Но вот на третий день под вечер ветер утих, и к нашей радости Петр Галкин стал готовить свой карбас — большую довольно тяжелую лодку, в которую он накладывал сети и всякую утварь для улова рыбы.
Медленно поплыли мы сначала вокруг низкого пологого мыса Тульинярк, а затем взяли напрямик через озеро, пересекая 6-тикилометровую гладь прекрасного Умпъявра. Два часа продолжался переезд; наконец мы на давно желанном берегу Ловозерских Тундр в болотистой низине, окаймляющей горы, недалеко от устья речки Таваиока. Мы расстаемся с Галкиным, который должен в случае хорошей погоды приехать за нами через неделю, устраиваем склад запасов и уютное помещение под елью и на следующий день отправляемся в горы.

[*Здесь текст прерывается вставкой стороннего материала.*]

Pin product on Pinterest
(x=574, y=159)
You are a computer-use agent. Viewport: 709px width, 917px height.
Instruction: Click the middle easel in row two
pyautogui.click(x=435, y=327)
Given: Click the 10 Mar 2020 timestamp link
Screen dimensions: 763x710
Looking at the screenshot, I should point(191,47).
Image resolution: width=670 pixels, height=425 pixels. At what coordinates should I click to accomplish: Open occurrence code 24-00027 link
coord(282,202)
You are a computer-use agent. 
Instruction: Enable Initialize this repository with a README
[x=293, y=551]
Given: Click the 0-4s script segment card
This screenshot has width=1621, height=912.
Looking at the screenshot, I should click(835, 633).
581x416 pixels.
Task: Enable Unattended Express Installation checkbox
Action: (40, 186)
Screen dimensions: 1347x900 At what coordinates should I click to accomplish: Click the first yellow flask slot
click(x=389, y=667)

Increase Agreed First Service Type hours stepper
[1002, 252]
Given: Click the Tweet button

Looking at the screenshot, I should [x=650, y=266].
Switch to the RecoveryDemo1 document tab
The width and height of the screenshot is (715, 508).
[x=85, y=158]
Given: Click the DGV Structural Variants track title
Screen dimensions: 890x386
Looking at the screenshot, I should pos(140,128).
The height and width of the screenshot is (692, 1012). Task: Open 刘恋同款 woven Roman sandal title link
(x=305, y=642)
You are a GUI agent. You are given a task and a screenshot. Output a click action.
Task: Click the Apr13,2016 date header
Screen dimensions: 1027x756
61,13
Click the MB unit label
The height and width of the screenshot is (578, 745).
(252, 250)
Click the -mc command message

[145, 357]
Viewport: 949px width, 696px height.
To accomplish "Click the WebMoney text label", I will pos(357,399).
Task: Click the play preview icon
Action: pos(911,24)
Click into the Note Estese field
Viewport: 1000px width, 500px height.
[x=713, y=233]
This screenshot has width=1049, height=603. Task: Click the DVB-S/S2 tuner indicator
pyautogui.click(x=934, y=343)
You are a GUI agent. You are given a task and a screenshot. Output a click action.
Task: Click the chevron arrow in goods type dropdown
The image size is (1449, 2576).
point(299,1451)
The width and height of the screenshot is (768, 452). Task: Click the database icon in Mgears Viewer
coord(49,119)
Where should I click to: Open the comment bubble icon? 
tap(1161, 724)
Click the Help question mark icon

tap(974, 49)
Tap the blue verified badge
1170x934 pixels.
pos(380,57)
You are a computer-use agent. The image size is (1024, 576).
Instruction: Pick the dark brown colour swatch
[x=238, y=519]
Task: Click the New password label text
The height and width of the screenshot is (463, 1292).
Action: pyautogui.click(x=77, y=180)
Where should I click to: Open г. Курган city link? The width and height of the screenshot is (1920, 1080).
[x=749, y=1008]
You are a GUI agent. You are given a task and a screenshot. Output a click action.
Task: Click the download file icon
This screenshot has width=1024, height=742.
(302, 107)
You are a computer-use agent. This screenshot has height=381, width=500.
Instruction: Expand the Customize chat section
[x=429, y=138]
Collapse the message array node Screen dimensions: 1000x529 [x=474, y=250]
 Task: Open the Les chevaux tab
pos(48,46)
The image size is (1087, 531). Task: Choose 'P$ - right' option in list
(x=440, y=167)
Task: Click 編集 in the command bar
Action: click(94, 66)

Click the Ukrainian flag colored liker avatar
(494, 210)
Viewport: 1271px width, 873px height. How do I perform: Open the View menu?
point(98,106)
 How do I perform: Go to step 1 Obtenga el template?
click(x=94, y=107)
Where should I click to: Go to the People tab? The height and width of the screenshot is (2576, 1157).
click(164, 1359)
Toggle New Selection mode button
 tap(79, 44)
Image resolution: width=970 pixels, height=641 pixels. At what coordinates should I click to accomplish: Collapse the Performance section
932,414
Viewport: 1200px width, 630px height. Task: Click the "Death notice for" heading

Рис. 9. Привал у водопада Поачвумчорра.
Каменистые склоны Ловозерских Тундр (Луяврурта) отделяются от озера полосою почти в два километра, сильно заболоченною и покрытою густым лесом. Эта полоса окаймляется вдоль берега своеобразным валом, то из нагроможденных крупных валунов, то из мягкого песку, иногда красного цвета благодаря обильному содержанию граната. Стекающие с гор речки задерживаются береговым валом, образуя многочисленные болота и теряясь в песках прибрежных наносов. Пересекать эту лесную зону тем труднее, что выше начинается типичный моренный ландшафт с глубокими воронками, бессточными впадинами, ямами. Идти необычайно тяжело, тем более, что мы нагружены продовольствием и походным снаряжением. Моренный ландшафт непривычен нам, работавшим в Хибинских Тундрах, непривычны нам и реки, глубокие, все время извивающиеся, тянущиеся в поросших берегах, густые леса с дивною растительностью и многочисленными следами лосей. Непривычна нам и сама долина Таваиока, в которую мы медленно втягиваемся, с обрывистыми склонами не из мелких осыпей, как в Хибинах, а из крупных остроугольных обломков, с типичною горизонтальною отдельностью и полосатою окраскою хребтов: как будто бы серия осадочных пород, а не застывшая расплавленная масса.
Снова по нашей привычке у последних елей устраиваемся мы на ночлег, но хочется скорее в горы и мы, лишь едва подкрепившись, решаем идти дальше, думая заночевать на плато.
Неожиданно быстро за лесом начинается новая картина. Вся долина заполнена ледниковой мореной из огромных нагроможденных глыб — целое море ям, углублений, как бы изрытое снарядами поле битвы. Всюду остроугольные обломки мелкозернистой породы — знаменитого луяврита. Почти два часа мы идем по этому хаосу, в глазах рябит, неосторожный шаг грозит падением, а мы совершенно измучены. Однако, вдали показывается озеро, за ним зеленые альпийские лужайки, тянущиеся кверху вплоть до обрывистого водопада, скатывающего свои белые воды по уступам скал. Как по лестнице, покрытой мхом, поднимаемся мы вдоль крупного водопада; вот уже под нами в глубине нескольких сот метров долина Таваиока, и, наконец, на высотах 700—750 м. — мы на пологом перевале плато, покрытом снегом, с обрывистыми скалами с севера.
Наконец, мы достигли знаменитых пегматитовых жил Таваиока, о которых писал еще Рамзай. Новая незнакомая нам картина прекраснейших минералов представилась нам, и, хотя уже темнело, а холодные тучи наползали с юга, мы не могли оторваться от сбора минералов в прекрасных кристаллах: то это был незнакомый нам огненный эвколит, то черные иглы эгирина, то блестящие кристаллики почти неизвестного еще нептунита.
Темнело, и, несмотря на холодные порывы ветра, мы быстро устраивали себе около скалы навес из брезентов, расстилали в качестве ложа плоские глыбы луяврита и готовили ужин из кусков шоколада и струившейся за нашею спиною в расщелине холодной чистой воды. Неуютная ночь среди скал, далеко над лесами, без огня, но зато без комаров и мошек!
14
В экспедицию 1923 г. мы встретили еще большое одно становище на живописном озере Сейтъявре в Ловозерских Тундрах.